(TEXT PROVIDED begins)

Pregnant Gaucher Disease Patients Can Continue Enzyme Replacement Therapy, Study Finds

Pregnant Gaucher Disease Patients Can Continue Enzyme Replacement Therapy, Study Finds

Women receiving enzyme replacement therapy for Gaucher disease can continue taking it while pregnant with little risk of a miscarriage or a problem delivering their baby, a study suggests.

Researchers reported the finding at the WORLDSymposium on lysosomal disease in San Diego, Feb. 5-9. The poster presentation, “Reported outcomes of 453 pregnancies in patients with Gaucher disease: An analysis from the Gaucher outcome survey,” was also published in the journal Molecular Genetics and Metabolism.

Pregnancy can worsen Gaucher disease symptoms and increase patients’ risk of having pregnancy-related complications.

Gaucher patients have low levels of the enzyme β-glucocerebrosidase, which doctors can treat with a synthetic version of β-glucocerebrosidase. The treatment is called enzyme replacement therapy.

Such treatments include Cerezyme (imiglucerase), VPRIV (velaglucerase alfa), and Elelyso (taliglucerase alfa). They are available to people with types 1 or 3 of the disease.

Studies have shown that using Cerezyme during pregnancy leads to fewer Gaucher patient miscarriages. The therapy also leads to Gaucher patients having fewer complications from their disease during delivery and after birth than untreated patients, research has indicated.

A panel of Gaucher disease experts recommended in 2011 that patients without symptoms should not start enzyme replacement therapy before they become pregnant. The experts also recommended against women going on the therapy unless there is a clear worsening of their  disease.

A group of researchers decided to look at how pregnant Gaucher patients could obtain the best birth outcomes. They used information from the Gaucher Outcome Survey in their study.

(TEXT PROVIDED ends)
(THE DATA begins)

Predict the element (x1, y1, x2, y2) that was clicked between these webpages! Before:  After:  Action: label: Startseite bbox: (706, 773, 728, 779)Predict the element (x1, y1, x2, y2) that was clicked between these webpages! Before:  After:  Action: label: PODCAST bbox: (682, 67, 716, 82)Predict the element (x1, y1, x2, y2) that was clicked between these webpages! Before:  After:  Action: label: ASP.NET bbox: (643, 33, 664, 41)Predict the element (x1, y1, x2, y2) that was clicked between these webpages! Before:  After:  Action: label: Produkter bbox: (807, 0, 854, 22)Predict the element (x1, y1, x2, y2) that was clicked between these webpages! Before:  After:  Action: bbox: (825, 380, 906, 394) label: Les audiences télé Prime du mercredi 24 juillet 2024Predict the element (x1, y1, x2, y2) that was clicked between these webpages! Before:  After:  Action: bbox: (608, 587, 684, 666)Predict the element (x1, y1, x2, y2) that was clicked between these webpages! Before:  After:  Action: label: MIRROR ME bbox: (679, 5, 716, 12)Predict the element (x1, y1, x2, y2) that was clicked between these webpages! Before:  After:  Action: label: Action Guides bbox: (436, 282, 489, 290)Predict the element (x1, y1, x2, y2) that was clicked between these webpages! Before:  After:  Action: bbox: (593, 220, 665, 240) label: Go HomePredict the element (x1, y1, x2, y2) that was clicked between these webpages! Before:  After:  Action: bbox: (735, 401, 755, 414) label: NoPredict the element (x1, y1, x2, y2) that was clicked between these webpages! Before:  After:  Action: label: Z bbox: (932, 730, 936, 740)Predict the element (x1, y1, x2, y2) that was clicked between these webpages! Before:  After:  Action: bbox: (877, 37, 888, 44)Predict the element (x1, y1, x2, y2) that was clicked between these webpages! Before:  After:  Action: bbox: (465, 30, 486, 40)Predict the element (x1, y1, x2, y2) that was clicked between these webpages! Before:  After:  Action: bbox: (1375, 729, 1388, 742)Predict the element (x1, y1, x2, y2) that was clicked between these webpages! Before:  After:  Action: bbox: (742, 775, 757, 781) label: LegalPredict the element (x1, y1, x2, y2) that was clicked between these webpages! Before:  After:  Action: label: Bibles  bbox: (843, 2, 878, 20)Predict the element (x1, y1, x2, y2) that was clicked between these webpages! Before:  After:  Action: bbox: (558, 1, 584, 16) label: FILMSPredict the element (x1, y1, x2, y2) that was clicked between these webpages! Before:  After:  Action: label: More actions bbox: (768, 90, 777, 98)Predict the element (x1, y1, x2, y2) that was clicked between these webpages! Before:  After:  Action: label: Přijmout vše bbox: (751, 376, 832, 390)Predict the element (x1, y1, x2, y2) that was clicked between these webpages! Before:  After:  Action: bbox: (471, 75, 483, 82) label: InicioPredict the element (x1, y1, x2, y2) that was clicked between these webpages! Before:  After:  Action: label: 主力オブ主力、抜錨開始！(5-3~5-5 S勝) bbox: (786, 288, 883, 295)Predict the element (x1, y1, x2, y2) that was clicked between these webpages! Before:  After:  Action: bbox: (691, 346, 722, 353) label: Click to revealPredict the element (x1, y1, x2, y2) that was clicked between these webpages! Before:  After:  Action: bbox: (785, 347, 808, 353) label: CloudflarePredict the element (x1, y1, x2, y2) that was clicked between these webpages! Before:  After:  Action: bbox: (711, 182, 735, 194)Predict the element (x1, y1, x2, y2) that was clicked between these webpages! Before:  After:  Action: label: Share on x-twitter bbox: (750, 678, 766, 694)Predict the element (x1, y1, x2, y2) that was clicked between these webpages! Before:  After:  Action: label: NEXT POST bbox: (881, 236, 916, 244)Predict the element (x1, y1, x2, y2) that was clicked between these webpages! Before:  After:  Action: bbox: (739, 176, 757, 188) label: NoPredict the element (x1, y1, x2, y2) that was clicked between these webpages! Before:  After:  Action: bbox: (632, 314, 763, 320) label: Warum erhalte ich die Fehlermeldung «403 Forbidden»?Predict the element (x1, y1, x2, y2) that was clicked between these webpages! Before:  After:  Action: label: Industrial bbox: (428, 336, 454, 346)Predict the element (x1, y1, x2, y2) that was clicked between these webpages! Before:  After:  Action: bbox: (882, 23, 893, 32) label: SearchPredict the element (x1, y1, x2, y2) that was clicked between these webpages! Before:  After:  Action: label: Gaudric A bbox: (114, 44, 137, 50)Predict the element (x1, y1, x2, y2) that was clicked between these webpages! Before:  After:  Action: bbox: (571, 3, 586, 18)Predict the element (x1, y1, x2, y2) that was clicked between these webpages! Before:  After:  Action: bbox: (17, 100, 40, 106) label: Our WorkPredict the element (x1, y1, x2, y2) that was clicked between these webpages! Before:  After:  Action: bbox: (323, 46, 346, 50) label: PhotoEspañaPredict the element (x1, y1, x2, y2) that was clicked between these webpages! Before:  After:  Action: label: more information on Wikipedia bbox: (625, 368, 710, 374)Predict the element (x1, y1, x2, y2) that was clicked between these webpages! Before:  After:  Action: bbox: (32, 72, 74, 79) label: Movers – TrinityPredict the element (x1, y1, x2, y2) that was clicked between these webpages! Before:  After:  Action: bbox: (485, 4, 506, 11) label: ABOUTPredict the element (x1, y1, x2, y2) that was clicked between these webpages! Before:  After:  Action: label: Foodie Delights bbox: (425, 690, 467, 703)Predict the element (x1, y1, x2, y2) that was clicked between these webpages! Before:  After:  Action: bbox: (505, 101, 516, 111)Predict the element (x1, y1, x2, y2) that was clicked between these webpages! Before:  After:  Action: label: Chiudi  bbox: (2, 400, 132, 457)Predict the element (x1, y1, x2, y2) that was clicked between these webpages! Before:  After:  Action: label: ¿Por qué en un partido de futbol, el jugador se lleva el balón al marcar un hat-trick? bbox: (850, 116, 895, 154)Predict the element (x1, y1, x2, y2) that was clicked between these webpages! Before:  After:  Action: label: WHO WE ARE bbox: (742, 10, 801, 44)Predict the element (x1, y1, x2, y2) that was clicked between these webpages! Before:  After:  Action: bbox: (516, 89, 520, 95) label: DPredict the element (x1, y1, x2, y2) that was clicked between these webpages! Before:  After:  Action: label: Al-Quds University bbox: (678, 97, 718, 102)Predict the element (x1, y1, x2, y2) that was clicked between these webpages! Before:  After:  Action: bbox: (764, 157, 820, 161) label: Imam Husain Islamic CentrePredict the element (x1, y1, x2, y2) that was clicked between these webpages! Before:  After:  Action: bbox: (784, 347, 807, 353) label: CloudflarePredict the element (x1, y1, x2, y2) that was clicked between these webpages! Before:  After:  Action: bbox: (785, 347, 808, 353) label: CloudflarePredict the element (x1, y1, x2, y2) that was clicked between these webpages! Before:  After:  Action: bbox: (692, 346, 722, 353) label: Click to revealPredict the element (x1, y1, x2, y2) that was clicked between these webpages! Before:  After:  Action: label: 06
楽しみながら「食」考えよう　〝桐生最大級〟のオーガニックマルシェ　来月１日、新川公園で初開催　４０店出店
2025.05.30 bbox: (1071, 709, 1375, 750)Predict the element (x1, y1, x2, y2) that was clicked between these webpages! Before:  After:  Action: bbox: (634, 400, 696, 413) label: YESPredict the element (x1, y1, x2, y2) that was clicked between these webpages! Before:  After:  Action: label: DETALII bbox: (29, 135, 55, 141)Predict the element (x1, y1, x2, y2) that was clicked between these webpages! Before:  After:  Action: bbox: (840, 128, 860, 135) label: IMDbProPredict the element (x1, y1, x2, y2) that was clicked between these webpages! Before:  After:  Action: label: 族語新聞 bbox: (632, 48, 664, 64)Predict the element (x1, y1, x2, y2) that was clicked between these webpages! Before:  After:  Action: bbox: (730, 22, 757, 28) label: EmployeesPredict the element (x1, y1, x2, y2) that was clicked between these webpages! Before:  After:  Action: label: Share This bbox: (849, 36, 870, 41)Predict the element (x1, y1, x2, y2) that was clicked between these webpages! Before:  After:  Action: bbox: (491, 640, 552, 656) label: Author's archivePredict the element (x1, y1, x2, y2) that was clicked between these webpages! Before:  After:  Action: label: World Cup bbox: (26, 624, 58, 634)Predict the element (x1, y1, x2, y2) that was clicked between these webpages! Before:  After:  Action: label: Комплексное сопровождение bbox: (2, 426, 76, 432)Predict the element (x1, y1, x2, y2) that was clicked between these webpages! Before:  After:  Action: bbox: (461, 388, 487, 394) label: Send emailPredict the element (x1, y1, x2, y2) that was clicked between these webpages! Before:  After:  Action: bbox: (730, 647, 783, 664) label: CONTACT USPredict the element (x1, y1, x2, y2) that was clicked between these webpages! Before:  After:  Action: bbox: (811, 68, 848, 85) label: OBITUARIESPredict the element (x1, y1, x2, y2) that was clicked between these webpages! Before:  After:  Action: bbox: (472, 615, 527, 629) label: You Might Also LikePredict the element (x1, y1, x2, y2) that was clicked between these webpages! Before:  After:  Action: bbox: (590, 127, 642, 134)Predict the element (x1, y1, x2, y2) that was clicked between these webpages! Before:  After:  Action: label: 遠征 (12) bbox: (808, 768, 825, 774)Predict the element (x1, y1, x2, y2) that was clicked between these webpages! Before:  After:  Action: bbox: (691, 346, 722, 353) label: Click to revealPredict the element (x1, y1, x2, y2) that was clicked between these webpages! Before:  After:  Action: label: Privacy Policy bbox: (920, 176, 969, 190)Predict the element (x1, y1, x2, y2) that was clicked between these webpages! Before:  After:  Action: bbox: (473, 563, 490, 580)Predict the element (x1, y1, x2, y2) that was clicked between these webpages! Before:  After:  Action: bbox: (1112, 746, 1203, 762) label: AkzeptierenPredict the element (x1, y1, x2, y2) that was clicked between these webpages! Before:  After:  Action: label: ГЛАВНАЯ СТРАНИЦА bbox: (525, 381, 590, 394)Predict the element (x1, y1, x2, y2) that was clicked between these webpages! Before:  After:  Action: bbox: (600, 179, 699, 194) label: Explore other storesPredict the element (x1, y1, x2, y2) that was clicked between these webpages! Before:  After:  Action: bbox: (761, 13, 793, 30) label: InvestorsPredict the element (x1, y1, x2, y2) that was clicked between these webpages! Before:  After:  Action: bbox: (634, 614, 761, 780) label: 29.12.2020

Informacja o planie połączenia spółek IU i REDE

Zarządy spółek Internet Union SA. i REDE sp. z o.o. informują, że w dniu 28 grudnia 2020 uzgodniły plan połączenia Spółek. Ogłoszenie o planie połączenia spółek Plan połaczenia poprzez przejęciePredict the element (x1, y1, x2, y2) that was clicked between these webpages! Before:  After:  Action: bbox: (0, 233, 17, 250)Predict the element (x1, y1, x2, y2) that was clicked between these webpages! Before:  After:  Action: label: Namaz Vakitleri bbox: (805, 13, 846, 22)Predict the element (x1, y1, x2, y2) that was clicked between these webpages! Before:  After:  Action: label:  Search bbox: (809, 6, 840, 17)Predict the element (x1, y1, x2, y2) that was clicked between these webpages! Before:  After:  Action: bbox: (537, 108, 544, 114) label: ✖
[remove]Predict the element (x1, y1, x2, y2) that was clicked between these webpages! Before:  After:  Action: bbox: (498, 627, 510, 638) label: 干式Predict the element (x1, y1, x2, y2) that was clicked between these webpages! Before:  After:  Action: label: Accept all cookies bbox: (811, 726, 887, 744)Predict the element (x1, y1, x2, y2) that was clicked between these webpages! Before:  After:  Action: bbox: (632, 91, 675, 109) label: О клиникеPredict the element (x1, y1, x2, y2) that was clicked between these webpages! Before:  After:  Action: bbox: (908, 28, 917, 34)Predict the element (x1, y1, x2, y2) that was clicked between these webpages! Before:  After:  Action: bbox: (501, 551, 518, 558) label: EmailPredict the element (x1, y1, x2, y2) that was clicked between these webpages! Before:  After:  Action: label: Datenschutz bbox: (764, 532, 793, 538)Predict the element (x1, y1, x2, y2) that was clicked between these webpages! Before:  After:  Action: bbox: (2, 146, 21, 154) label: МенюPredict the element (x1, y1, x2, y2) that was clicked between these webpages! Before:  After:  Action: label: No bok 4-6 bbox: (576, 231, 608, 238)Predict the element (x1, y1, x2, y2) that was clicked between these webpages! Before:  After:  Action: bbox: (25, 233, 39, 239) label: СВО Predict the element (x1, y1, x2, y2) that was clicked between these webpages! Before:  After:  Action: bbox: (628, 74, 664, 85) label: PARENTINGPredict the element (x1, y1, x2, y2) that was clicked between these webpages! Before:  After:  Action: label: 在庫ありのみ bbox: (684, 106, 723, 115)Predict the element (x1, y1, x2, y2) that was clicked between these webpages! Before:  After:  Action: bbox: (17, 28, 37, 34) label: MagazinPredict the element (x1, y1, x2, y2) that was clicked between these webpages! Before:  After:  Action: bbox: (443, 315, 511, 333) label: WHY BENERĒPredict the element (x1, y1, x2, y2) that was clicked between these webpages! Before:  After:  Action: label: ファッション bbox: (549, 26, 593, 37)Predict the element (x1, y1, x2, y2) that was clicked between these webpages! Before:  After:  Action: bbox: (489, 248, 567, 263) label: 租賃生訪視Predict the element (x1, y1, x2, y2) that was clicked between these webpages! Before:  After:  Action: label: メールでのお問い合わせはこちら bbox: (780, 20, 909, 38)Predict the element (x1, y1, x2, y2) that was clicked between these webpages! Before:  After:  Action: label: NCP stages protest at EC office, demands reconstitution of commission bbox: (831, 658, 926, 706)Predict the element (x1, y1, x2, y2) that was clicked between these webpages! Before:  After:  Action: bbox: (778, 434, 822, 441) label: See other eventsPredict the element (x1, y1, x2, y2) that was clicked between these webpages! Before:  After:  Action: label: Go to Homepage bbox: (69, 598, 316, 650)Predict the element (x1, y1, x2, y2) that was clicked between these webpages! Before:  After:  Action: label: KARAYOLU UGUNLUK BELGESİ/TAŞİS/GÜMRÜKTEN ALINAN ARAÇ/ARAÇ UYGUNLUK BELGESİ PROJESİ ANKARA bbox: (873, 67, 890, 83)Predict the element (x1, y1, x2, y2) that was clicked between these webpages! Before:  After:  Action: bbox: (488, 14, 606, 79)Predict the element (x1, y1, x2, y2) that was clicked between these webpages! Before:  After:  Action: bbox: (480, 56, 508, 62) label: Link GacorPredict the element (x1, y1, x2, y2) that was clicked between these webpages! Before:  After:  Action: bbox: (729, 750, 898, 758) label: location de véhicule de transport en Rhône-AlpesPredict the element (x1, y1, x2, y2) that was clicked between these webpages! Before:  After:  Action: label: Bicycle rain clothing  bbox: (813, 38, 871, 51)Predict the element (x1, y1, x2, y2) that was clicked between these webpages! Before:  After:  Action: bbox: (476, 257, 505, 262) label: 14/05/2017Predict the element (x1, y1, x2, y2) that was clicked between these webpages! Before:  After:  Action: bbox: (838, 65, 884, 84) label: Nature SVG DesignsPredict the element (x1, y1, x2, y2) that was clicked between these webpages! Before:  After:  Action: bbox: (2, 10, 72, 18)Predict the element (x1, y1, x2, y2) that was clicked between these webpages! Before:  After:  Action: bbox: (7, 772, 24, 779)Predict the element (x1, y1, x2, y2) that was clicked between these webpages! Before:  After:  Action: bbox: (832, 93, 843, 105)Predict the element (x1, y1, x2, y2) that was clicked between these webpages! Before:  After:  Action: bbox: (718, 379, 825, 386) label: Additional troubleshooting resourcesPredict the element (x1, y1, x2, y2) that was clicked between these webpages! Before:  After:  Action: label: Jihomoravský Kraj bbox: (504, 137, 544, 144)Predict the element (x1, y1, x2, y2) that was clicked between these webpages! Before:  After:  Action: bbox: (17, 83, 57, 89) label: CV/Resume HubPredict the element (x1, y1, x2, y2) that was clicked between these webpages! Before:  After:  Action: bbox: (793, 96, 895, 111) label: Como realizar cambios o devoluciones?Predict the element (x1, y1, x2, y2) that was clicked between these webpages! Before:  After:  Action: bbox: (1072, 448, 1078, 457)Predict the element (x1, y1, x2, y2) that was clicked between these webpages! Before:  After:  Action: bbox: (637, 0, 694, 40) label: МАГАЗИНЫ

(THE DATA ends)

→ **DIRECTIONS FOR THIS TASK**
Duplicate word for word the passage of the Gaucher disease pregnancy article starting with "Such treatments include" and going on through "in their study.".

→ **ANSWER SPACE**
Such treatments include Cerezyme (imiglucerase), VPRIV (velaglucerase alfa), and Elelyso (taliglucerase alfa). They are available to people with types 1 or 3 of the disease.

Studies have shown that using Cerezyme during pregnancy leads to fewer Gaucher patient miscarriages. The therapy also leads to Gaucher patients having fewer complications from their disease during delivery and after birth than untreated patients, research has indicated.

A panel of Gaucher disease experts recommended in 2011 that patients without symptoms should not start enzyme replacement therapy before they become pregnant. The experts also recommended against women going on the therapy unless there is a clear worsening of their  disease.

A group of researchers decided to look at how pregnant Gaucher patients could obtain the best birth outcomes. They used information from the Gaucher Outcome Survey in their study.